Louisiana Administrative Code: Structure, Rules, and Access
Learn how Louisiana's administrative rules are made, challenged, and where to find them — including agency authority, public comment, and court options.
Learn how Louisiana's administrative rules are made, challenged, and where to find them — including agency authority, public comment, and court options.
The Louisiana Administrative Code (LAC) is the official collection of rules adopted by state agencies, covering everything from licensing requirements to environmental standards. These rules carry the force of law and fill in the practical details that statutes leave out. The code currently spans more than 30 subject-area titles, and the Office of the State Register maintains and certifies each edition.1Louisiana Division of Administration. Office of State Register Understanding how the code is organized, how agencies create new rules, and how you can participate in or challenge that process puts you in a much stronger position when a regulation affects your business, profession, or daily life.
The LAC follows a layered outline. At the top are Titles, each covering a broad subject area. Title 4, for example, covers Administration. Title 33 covers Environmental Quality. Title 46 covers Professional and Occupational Standards.2Louisiana Division of Administration. Louisiana Administrative Code This subject-matter grouping means a licensed engineer looking up continuing education requirements doesn’t have to wade through wildlife regulations to find them.

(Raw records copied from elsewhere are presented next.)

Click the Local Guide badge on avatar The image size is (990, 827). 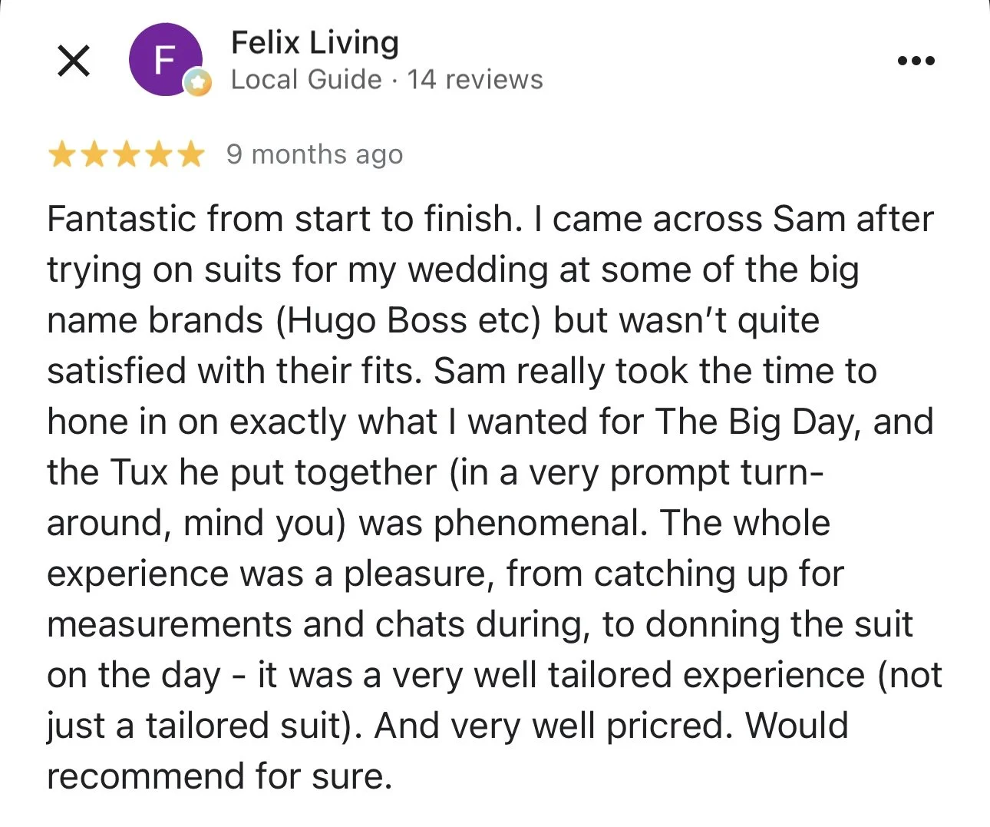tap(197, 83)
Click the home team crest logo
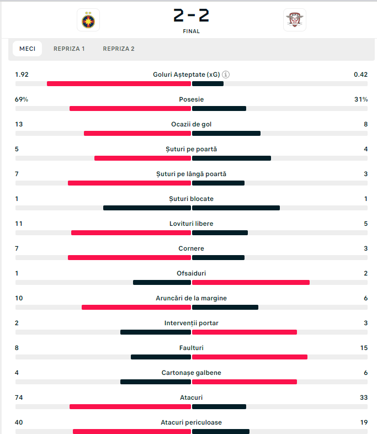This screenshot has width=377, height=434. coord(88,20)
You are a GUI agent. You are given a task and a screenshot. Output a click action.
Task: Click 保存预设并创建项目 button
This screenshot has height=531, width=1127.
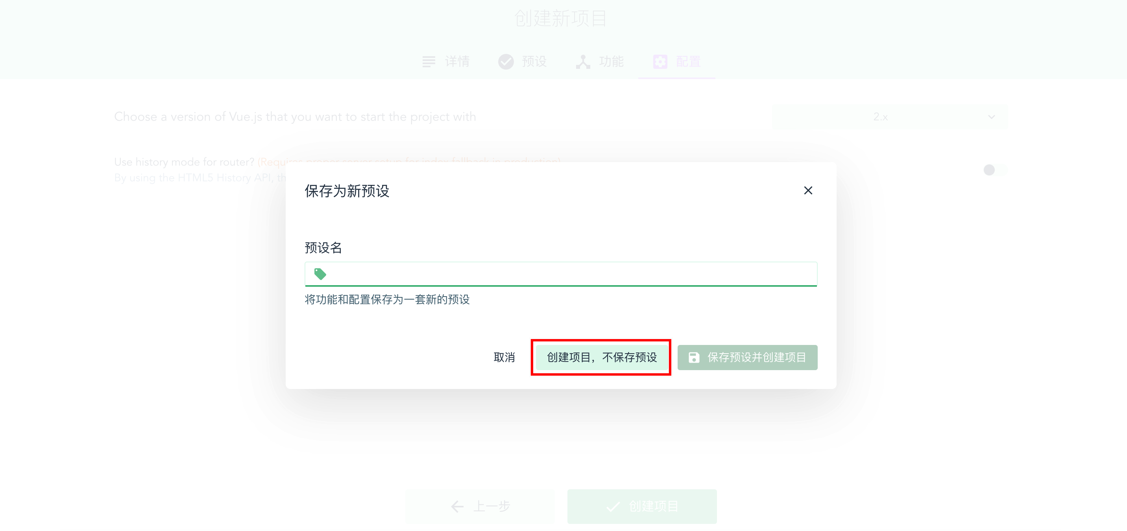pyautogui.click(x=747, y=357)
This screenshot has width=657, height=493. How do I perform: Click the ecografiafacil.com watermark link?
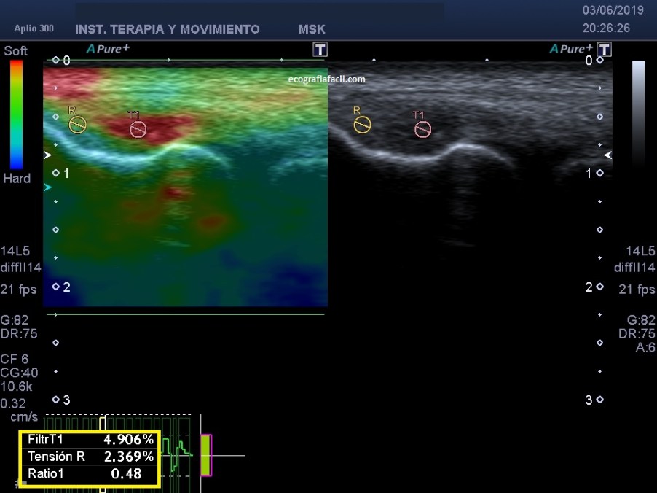(326, 79)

Within each Title, rules are subdivided into Parts (labeled with Roman numerals), Chapters, Subchapters, and Sections. Individual Sections contain the actual regulatory text. A full citation looks like this: LAC 43:I.705.A.2.c.iii, which pinpoints a specific paragraph within Title 43, Part I, Section 705.3Louisiana Division of Administration. Louisiana Administrative Code Style Manual That precision matters because when an agency, court, or compliance officer references a rule, they cite it at this level of detail. If you’re trying to verify a regulation someone claims applies to you, the citation system lets you look up the exact language rather than guessing which section is relevant.
Louisiana’s Administrative Procedure Act (APA), codified beginning at R.S. 49:950, is the backbone of the rulemaking system.4Louisiana State Legislature. Louisiana Revised Statutes 49:950 – Title and Form of Citation The legislature passes broad statutes, then delegates the job of working out the details to agencies with relevant expertise. A “rule” under the APA is any agency statement of general applicability that implements or interprets a law, prescribes agency procedures, or establishes criteria for licensure, fines, or certification.5Justia Law. Louisiana Revised Statutes 49:951 – Definitions
In practice, this means a department like the Department of Health sets the specific sanitation standards for restaurants, or the Office of Financial Institutions sets the exact reporting requirements for lenders. The legislature told them what goals to achieve; the agency writes the rulebook that tells you how to achieve them. Without that delegation, statutory mandates would often be too vague to enforce or follow.
Before an agency can add, change, or repeal a rule in the LAC, it must follow the notice-and-comment procedures laid out in R.S. 49:953. The process is deliberately slow and public, designed to prevent agencies from quietly rewriting the rules that govern your profession or industry.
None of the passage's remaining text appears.